The five of us piled into our minivan, and at the end of the 100-mile trek, we pulled off the two-lane rural highway into the owners’ driveway, and my jaw dropped. It’s a memory that will never fade as long as I live, so I’ll try to do it justice by describing it here. We all see a man standing near the driveway cradling his dog — our dog — in his arms like a baby. While that’s somewhat sweet if slightly abnormal, there’s more: The dog he’s holding is almost as big as he is. Picture a normal-sized man playing Rock-a-Bye-Baby with a small moose and that’ll come close to setting the scene.

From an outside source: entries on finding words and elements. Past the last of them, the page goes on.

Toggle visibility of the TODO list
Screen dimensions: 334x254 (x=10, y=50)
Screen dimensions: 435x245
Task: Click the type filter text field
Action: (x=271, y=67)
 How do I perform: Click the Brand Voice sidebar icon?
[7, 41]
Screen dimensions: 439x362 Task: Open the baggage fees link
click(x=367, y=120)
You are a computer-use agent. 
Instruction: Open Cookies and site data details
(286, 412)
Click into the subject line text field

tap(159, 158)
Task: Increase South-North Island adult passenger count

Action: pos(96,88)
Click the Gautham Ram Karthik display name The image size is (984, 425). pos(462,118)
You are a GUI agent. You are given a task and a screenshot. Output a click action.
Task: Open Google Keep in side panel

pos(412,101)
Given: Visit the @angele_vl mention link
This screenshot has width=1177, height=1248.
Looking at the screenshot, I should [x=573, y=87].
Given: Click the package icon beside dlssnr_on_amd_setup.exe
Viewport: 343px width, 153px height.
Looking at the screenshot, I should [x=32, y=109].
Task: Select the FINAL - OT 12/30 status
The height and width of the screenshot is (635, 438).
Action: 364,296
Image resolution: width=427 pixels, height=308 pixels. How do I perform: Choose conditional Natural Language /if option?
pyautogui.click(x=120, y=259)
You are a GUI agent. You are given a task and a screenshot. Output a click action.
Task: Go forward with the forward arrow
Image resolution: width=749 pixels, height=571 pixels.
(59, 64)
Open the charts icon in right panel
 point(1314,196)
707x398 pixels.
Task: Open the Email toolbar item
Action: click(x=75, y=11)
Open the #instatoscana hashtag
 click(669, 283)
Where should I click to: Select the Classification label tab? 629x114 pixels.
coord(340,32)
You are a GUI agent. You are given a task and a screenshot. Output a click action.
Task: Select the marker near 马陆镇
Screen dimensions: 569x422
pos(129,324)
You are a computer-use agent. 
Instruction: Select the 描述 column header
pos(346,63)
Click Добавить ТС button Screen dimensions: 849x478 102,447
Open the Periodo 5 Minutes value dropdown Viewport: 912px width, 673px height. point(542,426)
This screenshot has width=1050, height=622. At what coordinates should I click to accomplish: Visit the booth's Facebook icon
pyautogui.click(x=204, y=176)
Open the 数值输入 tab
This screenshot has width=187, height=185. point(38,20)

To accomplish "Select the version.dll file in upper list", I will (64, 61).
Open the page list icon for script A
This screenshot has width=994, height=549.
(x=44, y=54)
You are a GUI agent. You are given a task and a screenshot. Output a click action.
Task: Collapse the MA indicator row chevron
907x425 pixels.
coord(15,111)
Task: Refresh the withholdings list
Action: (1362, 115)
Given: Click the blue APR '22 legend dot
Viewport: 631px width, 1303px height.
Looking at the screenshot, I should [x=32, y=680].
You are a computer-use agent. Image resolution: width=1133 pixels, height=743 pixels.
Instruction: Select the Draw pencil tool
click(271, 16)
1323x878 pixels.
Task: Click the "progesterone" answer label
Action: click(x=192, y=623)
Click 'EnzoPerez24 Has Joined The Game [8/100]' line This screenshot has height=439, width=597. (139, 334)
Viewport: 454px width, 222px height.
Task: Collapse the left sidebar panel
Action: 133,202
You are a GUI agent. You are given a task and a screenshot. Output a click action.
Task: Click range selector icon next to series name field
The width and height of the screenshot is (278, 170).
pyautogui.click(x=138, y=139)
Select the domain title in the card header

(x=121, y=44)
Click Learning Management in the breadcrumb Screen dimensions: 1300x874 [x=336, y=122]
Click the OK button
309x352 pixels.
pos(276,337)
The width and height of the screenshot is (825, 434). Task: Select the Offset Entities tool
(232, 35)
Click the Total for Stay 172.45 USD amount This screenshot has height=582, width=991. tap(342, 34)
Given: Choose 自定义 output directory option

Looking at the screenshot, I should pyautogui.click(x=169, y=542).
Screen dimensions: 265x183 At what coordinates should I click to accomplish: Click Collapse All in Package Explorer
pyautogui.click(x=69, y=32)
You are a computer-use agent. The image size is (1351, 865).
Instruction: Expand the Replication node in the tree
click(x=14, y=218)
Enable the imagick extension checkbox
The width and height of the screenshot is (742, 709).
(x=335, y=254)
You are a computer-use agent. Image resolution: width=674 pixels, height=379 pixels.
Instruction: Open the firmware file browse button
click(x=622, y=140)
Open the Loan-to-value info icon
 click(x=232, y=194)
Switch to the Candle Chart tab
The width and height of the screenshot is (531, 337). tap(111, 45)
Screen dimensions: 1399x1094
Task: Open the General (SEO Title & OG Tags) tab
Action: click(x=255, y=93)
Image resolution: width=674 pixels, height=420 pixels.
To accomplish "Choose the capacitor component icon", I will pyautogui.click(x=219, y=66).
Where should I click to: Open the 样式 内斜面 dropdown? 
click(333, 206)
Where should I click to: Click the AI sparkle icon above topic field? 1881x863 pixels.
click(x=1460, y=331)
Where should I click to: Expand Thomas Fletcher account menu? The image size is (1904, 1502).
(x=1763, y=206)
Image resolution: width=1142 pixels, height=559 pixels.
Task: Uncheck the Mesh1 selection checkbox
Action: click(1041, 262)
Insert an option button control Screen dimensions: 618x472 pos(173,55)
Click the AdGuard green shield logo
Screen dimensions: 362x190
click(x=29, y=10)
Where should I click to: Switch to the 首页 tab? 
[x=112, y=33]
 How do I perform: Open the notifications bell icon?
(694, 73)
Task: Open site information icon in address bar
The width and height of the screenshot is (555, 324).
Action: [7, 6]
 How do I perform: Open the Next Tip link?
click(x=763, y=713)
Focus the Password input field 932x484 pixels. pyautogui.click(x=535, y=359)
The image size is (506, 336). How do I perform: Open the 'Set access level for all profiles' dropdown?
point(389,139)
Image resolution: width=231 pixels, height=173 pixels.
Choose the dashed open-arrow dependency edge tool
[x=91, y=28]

Many thoughts were racing through my head, but the main one was this: We had, at the time, five people in a three-bedroom, 1,600-square-foot house; we didn’t have room for Sasquatch the Goldendoodle. Regardless, there was no putting the toothpaste back into the tube. We were committed. What monsters would load their kids up to pick up a dog and then drive away without one?
He was light in color, and his name was Bear — fitting, given his stature. Standing on all fours, his back came up to my hips, and when he got excited and stood up on his two hind legs, he could place his front paws on my shoulders. At his most robust, Bear weighed 110 pounds, making him, for the majority of his life, the third largest member of our family.
Despite the fact that he was tall enough that we could literally see eye to eye, Bear and I never really connected. For the kids, he was a great dog. But they didn’t have to drive around the neighborhood two or three times a week trying to find him after they’d invariably let him escape out the front door. And then there were other constant annoyances related to his size and strength.
For almost nine years, though, he was a part of our family. When the big fella passed away in the fall of 2018, even though I didn’t like him much, I cried — more to mourn the kids’ loss than my own.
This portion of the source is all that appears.